Dê continuidade à resenha sobre a biografia de Hitler escrita por Ian Kershaw, começando logo após a última frase apresentada.

> [TRECHO SELECIONADO]
+ + + +
Ian Hershaw - Hitler* * Trad. Pedro Maia Soares. São Paulo: Companhia das Letras, 2010.

Rogério Souza Silva

O inesperado. É assim que pode ser definida a construção de Adolf Hitler feita por Ian Kershaw em sua obra. Nos primeiros oito capítulos (origens do personagem e sua ascensão ao poder), o autor mostra o homem que se tornaria o líder máximo da Alemanha, a partir de 1933, como uma figura política com características bastante peculiares. Ele e seu movimento representaram a culminação de um conjunto de crises na cultura política ocidental, ou propriamente alemã, entre o final do século XIX e o início do XX, tendo a Primeira Guerra Mundial dado condições para o aprofundamento desses processos. Assim, ele surgiu dos escombros de uma nação derrotada como uma alternativa para recuperar o orgulho nacional. Ao longo das mais de mil páginas de texto, Hitler aparece pelas mãos de seu biógrafo como despreparado politicamente, sem conhecimentos fundamentais do funcionamento de um governo e sem ter passado por etapas comuns que formavam lideranças liberais, conservadoras, comunistas ou socialistas dentro do cenário europeu.

Suas peculiaridades não terminariam em seus aspectos políticos. Kershaw apresenta a vida pessoal do futuro ditador como um grande vazio - "A biografia de uma 'não pessoa'" (p. 29). As já bastante conhecidas relações opressivas com o pai, de super proteção com a mãe e o sentimento possessivo pela sua sobrinha Geli Raubal são enriquecidas com maiores detalhes. O adolescente solitário tornou-se o adulto solitário, sem amores e sem amigos. São destacados alguns companheiros de caminhadas pelas ruas de Linz, na Áustria, de óperas em Viena e de cafés e cervejarias em Munique. São muito ricos os detalhes de suas tentativas de inserção profissional em que o fracasso esteve presente em todas, seja como pintor ou arquiteto. Sua queda na marginalidade social é acompanhada por um exame psicológico bem detalhado. A forma como o nacionalismo germânico entrou nas suas concepções estéticas aparecem em diálogos variados de sua vida e testemunhos de época. Em 1914, o seu entusiasmo levou-o a alistar-se no Exército bávaro e esse foi um momento de formação crucial de sua vida. Contudo, sem defini-lo totalmente e sem dar-lhe pistas sobre o seu futuro, pois um aspecto de grande importância desse livro é o esforço do autor em dividir Adolf Hitler antes de ser Adolf Hitler, evitando, assim, inúmeros anacronismos e determinismos. Isso se reforça quando o autor mostra, com muita clareza, que após o conflito, próximo à casa dos trinta anos, o então cabo não tinha em mente o que faria após a desmobilização das tropas.
+ + + +
> [DADOS DO CONJUNTO]
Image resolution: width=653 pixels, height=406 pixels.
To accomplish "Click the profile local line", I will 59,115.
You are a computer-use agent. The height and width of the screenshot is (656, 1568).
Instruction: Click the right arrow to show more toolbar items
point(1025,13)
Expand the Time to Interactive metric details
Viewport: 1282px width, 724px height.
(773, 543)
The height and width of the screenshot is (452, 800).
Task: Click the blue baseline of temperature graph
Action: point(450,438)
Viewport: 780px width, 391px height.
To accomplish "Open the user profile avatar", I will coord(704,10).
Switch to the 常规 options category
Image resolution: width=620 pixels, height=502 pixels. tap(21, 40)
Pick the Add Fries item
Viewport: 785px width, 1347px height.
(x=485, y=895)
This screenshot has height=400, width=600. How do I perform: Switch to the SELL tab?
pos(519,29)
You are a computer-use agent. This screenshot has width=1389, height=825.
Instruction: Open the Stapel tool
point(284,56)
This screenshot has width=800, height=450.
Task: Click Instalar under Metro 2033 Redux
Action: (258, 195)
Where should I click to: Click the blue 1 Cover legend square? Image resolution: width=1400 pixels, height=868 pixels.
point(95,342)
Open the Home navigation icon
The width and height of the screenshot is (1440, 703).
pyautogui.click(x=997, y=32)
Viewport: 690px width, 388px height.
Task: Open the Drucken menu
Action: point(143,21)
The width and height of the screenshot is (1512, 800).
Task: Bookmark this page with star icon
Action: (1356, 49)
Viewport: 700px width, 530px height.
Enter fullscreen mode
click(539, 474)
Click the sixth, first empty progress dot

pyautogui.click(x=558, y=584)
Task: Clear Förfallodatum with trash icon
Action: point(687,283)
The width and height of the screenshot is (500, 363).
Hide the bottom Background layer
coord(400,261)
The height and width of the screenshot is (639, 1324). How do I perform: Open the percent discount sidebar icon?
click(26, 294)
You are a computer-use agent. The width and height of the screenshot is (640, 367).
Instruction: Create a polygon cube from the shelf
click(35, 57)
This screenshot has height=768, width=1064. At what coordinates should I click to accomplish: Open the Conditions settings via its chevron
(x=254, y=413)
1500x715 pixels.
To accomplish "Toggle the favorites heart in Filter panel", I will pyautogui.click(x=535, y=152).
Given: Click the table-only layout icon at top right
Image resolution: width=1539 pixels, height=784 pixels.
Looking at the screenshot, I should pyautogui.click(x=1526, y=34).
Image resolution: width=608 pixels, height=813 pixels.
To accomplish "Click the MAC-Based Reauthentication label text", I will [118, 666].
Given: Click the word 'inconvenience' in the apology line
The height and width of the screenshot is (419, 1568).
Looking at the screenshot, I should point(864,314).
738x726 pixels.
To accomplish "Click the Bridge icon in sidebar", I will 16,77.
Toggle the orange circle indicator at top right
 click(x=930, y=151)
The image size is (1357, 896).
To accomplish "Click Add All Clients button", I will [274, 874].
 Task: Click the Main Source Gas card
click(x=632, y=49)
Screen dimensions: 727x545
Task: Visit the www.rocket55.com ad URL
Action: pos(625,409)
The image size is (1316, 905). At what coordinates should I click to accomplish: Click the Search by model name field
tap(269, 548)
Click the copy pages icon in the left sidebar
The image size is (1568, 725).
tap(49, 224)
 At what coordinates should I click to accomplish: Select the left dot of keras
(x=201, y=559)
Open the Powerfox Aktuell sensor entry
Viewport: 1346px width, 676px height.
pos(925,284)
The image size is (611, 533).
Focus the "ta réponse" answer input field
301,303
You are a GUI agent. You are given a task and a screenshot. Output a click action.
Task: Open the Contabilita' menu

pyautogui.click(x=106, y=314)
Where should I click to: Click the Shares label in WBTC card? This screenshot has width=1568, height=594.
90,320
+ + + +
> [RESPOSTA]
Uma das perguntas centrais do livro é como, nas expressões usadas por Ian Kershaw, um "desajustado tão bizarro", "autodidata sem sofisticação", "demagogo de cervejaria", entre outras, conseguiu dominar uma das nações mais ricas e sofisticas de então. Nesse ponto há uma tentativa de estabelecer uma tensão entre o personagem e o contexto. Hitler, em sua opinião, é a figura central do século. No entanto, os desdobramentos políticos na Europa do pós-I Guerra, o papel da extrema-direita, o ataque, ao que era visto, como os valores da civilização, tem nele o seu principal ator, mas não a sua causa fundamental. Com maestria, Kershaw conduz o leitor pelos cenários de uma Alemanha devastada pelo que era, até aquele momento, a maior guerra de todos os tempos. O Hitler que sai dos campos de combate teve, como única alternativa, estender a sua permanência no Exército, ocupando funções em quartéis de Munique na guarda de prisioneiros. Essa permanência como militar estava relacionada à possibilidade de manter a sobrevivência à custa do Estado, pois, não tendo nenhuma profissão, essa seria a saída mais viável. Esse contexto traz um dado, que Hitler fez o possível para esconder, muito curioso de sua biografia, que foi a sua adesão ao regime socialista que controlava a Baviera nesse contexto. Ele foi escolhido vice-representante do batalhão no qual servia. Então teria existido um "Hitler Vermelho"? O autor acha improvável, pois suas opiniões baseadas no nacionalismo, racismo e anti-semitismo, ao lado de um rechaço às ideias de esquerda, continuavam presentes. Tem-se, sim, um Hitler oportunista que queria de qualquer maneira continuar sobrevivendo como militar. Outros futuros nazistas estiveram na mesmo situação durante a Räterepublik.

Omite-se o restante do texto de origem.